WHAT THE TASK REQUIRES: Would you retype all of these records exactly?

DATASET:
::::::::::

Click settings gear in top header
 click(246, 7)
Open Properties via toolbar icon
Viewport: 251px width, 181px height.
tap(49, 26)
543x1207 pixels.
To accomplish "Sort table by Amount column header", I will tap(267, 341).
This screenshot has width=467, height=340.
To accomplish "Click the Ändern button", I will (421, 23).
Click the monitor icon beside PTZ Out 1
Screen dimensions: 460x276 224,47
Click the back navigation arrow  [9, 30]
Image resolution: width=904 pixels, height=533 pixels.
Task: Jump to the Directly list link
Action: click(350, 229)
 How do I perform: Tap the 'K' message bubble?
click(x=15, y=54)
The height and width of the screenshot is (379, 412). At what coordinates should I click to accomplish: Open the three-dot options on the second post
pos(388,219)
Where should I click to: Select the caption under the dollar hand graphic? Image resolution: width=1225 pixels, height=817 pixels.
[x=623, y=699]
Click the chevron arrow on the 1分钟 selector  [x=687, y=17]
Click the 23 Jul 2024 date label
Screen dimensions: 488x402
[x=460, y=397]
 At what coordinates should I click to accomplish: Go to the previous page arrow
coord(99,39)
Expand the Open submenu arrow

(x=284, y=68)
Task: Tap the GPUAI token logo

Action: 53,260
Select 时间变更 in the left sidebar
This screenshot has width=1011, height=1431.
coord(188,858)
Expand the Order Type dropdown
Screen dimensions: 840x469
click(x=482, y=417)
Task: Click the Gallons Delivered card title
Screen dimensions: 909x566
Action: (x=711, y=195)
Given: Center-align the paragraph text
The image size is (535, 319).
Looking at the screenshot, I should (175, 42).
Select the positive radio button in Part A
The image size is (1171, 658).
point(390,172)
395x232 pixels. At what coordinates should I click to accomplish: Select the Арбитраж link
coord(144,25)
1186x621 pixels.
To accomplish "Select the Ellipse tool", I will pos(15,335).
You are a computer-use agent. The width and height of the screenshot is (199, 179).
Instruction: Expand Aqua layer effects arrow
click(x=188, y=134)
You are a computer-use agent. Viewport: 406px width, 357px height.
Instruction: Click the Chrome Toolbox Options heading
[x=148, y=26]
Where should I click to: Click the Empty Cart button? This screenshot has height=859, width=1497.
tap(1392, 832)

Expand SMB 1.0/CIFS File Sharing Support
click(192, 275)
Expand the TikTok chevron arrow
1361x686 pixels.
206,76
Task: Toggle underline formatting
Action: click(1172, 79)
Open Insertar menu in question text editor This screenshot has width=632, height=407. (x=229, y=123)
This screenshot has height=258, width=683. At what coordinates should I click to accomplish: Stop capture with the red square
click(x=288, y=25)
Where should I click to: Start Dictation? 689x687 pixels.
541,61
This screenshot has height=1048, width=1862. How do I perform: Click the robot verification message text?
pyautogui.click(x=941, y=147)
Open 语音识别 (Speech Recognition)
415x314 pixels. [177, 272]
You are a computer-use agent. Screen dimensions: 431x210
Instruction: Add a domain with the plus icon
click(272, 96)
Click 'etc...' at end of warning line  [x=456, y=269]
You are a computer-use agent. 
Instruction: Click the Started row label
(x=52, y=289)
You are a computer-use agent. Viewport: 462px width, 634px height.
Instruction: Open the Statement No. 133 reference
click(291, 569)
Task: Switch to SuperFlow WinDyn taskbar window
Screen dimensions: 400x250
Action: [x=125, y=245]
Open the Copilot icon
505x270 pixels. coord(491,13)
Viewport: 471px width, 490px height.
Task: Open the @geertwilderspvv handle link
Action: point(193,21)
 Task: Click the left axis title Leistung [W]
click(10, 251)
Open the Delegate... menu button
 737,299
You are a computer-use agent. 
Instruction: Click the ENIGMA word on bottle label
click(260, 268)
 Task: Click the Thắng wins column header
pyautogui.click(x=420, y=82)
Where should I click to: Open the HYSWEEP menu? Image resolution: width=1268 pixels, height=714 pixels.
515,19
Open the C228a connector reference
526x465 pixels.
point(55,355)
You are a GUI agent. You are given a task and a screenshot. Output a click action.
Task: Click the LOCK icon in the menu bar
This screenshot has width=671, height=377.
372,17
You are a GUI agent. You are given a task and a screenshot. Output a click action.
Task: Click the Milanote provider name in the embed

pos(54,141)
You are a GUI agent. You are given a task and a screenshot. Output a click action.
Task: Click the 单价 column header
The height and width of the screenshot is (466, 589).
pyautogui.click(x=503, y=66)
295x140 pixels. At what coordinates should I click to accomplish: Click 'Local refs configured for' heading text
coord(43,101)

::::::::::

RESPONSE BELOW:
Click settings gear in top header
 click(246, 7)
Open Properties via toolbar icon
Viewport: 251px width, 181px height.
tap(49, 26)
543x1207 pixels.
To accomplish "Sort table by Amount column header", I will tap(267, 341).
This screenshot has width=467, height=340.
To accomplish "Click the Ändern button", I will (421, 23).
Click the monitor icon beside PTZ Out 1
Screen dimensions: 460x276 224,47
Click the back navigation arrow  [9, 30]
Image resolution: width=904 pixels, height=533 pixels.
Task: Jump to the Directly list link
Action: click(350, 229)
 How do I perform: Tap the 'K' message bubble?
click(x=15, y=54)
The height and width of the screenshot is (379, 412). At what coordinates should I click to accomplish: Open the three-dot options on the second post
pos(388,219)
Where should I click to: Select the caption under the dollar hand graphic? Image resolution: width=1225 pixels, height=817 pixels.
[x=623, y=699]
Click the chevron arrow on the 1分钟 selector  [x=687, y=17]
Click the 23 Jul 2024 date label
Screen dimensions: 488x402
[x=460, y=397]
 At what coordinates should I click to accomplish: Go to the previous page arrow
coord(99,39)
Expand the Open submenu arrow

(x=284, y=68)
Task: Tap the GPUAI token logo

Action: 53,260
Select 时间变更 in the left sidebar
This screenshot has width=1011, height=1431.
coord(188,858)
Expand the Order Type dropdown
Screen dimensions: 840x469
click(x=482, y=417)
Task: Click the Gallons Delivered card title
Screen dimensions: 909x566
Action: (x=711, y=195)
Given: Center-align the paragraph text
The image size is (535, 319).
Looking at the screenshot, I should (175, 42).
Select the positive radio button in Part A
The image size is (1171, 658).
point(390,172)
395x232 pixels. At what coordinates should I click to accomplish: Select the Арбитраж link
coord(144,25)
1186x621 pixels.
To accomplish "Select the Ellipse tool", I will pos(15,335).
You are a computer-use agent. The width and height of the screenshot is (199, 179).
Instruction: Expand Aqua layer effects arrow
click(x=188, y=134)
You are a computer-use agent. Viewport: 406px width, 357px height.
Instruction: Click the Chrome Toolbox Options heading
[x=148, y=26]
Where should I click to: Click the Empty Cart button? This screenshot has height=859, width=1497.
tap(1392, 832)

Expand SMB 1.0/CIFS File Sharing Support
click(192, 275)
Expand the TikTok chevron arrow
1361x686 pixels.
206,76
Task: Toggle underline formatting
Action: click(1172, 79)
Open Insertar menu in question text editor This screenshot has width=632, height=407. (x=229, y=123)
This screenshot has height=258, width=683. At what coordinates should I click to accomplish: Stop capture with the red square
click(x=288, y=25)
Where should I click to: Start Dictation? 689x687 pixels.
541,61
This screenshot has height=1048, width=1862. How do I perform: Click the robot verification message text?
pyautogui.click(x=941, y=147)
Open 语音识别 (Speech Recognition)
415x314 pixels. [177, 272]
You are a computer-use agent. Screen dimensions: 431x210
Instruction: Add a domain with the plus icon
click(272, 96)
Click 'etc...' at end of warning line  [x=456, y=269]
You are a computer-use agent. 
Instruction: Click the Started row label
(x=52, y=289)
You are a computer-use agent. Viewport: 462px width, 634px height.
Instruction: Open the Statement No. 133 reference
click(291, 569)
Task: Switch to SuperFlow WinDyn taskbar window
Screen dimensions: 400x250
Action: [x=125, y=245]
Open the Copilot icon
505x270 pixels. coord(491,13)
Viewport: 471px width, 490px height.
Task: Open the @geertwilderspvv handle link
Action: point(193,21)
 Task: Click the left axis title Leistung [W]
click(10, 251)
Open the Delegate... menu button
 737,299
You are a computer-use agent. 
Instruction: Click the ENIGMA word on bottle label
click(260, 268)
 Task: Click the Thắng wins column header
pyautogui.click(x=420, y=82)
Where should I click to: Open the HYSWEEP menu? Image resolution: width=1268 pixels, height=714 pixels.
515,19
Open the C228a connector reference
526x465 pixels.
point(55,355)
You are a GUI agent. You are given a task and a screenshot. Output a click action.
Task: Click the LOCK icon in the menu bar
This screenshot has width=671, height=377.
372,17
You are a GUI agent. You are given a task and a screenshot. Output a click action.
Task: Click the Milanote provider name in the embed

pos(54,141)
You are a GUI agent. You are given a task and a screenshot. Output a click action.
Task: Click the 单价 column header
The height and width of the screenshot is (466, 589).
pyautogui.click(x=503, y=66)
295x140 pixels. At what coordinates should I click to accomplish: Click 'Local refs configured for' heading text
coord(43,101)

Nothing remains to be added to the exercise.